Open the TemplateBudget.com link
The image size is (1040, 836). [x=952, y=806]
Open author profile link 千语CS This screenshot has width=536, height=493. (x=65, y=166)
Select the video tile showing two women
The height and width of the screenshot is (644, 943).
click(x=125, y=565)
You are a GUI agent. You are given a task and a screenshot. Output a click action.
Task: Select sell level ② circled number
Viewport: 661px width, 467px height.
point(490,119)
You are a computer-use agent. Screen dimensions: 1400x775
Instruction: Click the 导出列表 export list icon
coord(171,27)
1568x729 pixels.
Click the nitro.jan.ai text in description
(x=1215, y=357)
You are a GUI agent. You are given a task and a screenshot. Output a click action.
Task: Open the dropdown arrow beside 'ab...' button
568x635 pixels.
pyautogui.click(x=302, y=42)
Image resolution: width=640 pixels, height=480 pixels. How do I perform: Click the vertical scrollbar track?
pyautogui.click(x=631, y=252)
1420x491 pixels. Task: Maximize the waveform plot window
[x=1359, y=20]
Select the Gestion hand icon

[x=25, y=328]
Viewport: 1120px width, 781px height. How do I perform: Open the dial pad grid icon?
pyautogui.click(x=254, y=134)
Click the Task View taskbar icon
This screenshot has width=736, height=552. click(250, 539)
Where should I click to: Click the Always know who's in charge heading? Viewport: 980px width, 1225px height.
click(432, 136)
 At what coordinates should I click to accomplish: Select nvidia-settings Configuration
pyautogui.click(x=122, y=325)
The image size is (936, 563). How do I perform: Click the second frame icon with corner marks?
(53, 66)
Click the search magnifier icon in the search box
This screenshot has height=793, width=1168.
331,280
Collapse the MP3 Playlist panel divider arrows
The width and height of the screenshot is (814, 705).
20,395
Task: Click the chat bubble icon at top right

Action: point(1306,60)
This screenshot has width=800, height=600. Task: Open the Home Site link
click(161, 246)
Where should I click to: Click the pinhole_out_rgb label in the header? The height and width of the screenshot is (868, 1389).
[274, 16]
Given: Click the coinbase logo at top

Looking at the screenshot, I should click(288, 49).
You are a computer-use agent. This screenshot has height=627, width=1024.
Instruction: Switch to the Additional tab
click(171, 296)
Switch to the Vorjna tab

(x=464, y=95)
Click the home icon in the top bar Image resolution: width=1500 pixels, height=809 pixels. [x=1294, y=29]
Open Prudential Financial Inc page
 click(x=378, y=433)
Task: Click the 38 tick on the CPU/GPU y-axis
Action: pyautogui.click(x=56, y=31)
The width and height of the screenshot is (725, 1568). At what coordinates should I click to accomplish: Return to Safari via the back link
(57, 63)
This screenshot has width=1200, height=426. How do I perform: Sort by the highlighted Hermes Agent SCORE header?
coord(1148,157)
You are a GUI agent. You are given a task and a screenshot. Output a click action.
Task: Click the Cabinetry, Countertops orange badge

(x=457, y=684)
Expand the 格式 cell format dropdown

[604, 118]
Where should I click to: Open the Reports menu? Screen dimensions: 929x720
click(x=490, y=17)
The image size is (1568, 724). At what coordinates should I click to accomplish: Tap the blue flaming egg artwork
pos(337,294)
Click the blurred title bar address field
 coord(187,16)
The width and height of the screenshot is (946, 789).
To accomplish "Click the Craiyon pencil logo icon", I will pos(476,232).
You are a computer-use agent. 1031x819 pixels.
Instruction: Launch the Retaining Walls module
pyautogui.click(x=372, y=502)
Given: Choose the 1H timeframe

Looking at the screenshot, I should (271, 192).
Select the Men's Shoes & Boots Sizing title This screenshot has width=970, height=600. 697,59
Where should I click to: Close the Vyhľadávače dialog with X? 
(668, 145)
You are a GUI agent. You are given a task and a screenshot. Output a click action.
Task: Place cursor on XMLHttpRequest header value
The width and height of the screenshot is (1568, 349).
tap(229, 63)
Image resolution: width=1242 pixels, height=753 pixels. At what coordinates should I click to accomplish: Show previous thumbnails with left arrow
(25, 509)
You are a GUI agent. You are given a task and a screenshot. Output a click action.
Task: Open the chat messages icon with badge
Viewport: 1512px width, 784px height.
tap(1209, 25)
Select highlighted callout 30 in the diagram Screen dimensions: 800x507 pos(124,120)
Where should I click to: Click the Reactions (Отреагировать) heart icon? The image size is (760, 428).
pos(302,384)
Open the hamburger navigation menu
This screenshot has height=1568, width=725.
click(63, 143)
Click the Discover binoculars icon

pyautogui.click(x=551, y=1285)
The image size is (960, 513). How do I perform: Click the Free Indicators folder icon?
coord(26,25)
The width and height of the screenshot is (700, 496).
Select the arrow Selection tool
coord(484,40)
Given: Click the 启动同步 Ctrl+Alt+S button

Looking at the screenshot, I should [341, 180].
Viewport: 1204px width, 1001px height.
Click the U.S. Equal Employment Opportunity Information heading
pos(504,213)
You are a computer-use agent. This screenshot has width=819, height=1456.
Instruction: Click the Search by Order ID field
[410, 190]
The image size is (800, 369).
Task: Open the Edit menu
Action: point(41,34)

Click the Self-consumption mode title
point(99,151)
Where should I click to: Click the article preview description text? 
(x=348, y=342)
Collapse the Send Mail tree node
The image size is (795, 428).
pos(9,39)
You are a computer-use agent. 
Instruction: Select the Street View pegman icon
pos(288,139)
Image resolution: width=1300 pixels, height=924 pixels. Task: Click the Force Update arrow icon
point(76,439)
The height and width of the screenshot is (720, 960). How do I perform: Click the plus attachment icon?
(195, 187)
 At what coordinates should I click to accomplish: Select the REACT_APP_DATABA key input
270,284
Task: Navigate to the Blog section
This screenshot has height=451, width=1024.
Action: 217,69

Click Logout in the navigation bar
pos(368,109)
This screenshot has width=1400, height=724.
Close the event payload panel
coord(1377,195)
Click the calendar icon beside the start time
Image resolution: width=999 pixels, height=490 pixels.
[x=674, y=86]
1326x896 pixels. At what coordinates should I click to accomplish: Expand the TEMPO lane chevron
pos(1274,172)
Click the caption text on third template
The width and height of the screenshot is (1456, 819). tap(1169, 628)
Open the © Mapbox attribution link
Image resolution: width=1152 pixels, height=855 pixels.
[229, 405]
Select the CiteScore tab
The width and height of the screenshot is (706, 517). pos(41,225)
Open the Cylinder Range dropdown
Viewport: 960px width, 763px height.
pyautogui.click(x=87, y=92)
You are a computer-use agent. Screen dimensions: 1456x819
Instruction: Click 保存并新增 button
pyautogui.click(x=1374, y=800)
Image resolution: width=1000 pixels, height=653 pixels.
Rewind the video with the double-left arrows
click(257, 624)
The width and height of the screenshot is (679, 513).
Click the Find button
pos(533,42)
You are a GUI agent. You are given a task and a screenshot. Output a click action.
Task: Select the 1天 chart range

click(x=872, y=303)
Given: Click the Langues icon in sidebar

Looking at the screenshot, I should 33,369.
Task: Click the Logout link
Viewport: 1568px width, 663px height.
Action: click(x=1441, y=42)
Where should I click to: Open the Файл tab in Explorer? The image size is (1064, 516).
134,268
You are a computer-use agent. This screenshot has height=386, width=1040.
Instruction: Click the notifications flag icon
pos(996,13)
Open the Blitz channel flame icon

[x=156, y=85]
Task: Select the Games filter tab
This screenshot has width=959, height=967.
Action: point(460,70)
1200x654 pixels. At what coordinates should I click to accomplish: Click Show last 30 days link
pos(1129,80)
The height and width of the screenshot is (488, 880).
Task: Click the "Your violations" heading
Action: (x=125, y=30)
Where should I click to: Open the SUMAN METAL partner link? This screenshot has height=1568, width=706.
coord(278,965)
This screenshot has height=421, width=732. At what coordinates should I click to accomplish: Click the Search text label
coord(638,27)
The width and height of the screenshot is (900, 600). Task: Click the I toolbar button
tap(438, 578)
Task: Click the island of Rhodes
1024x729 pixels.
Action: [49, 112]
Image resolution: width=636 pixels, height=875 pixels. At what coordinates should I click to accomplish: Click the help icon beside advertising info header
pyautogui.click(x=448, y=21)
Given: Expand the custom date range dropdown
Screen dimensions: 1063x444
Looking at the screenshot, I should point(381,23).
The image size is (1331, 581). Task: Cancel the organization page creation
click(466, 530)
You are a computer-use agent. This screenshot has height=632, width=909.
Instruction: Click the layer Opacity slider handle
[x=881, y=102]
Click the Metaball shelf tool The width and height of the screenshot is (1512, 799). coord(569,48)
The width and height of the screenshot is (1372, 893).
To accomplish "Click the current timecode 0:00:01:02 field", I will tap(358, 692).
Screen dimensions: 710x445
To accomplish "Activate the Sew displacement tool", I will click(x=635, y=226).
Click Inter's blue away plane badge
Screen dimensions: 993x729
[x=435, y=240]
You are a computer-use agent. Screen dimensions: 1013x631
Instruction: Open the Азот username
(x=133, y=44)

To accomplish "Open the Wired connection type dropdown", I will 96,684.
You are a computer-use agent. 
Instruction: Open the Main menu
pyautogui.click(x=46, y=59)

= = =

■ **Work instruction**
Go line by line through the data and copy any that contain "will".

■ **Answer to the exercise**
To accomplish "Click the Craiyon pencil logo icon", I will pos(476,232).
To accomplish "Click the current timecode 0:00:01:02 field", I will tap(358, 692).
To accomplish "Activate the Sew displacement tool", I will click(x=635, y=226).
To accomplish "Open the Wired connection type dropdown", I will 96,684.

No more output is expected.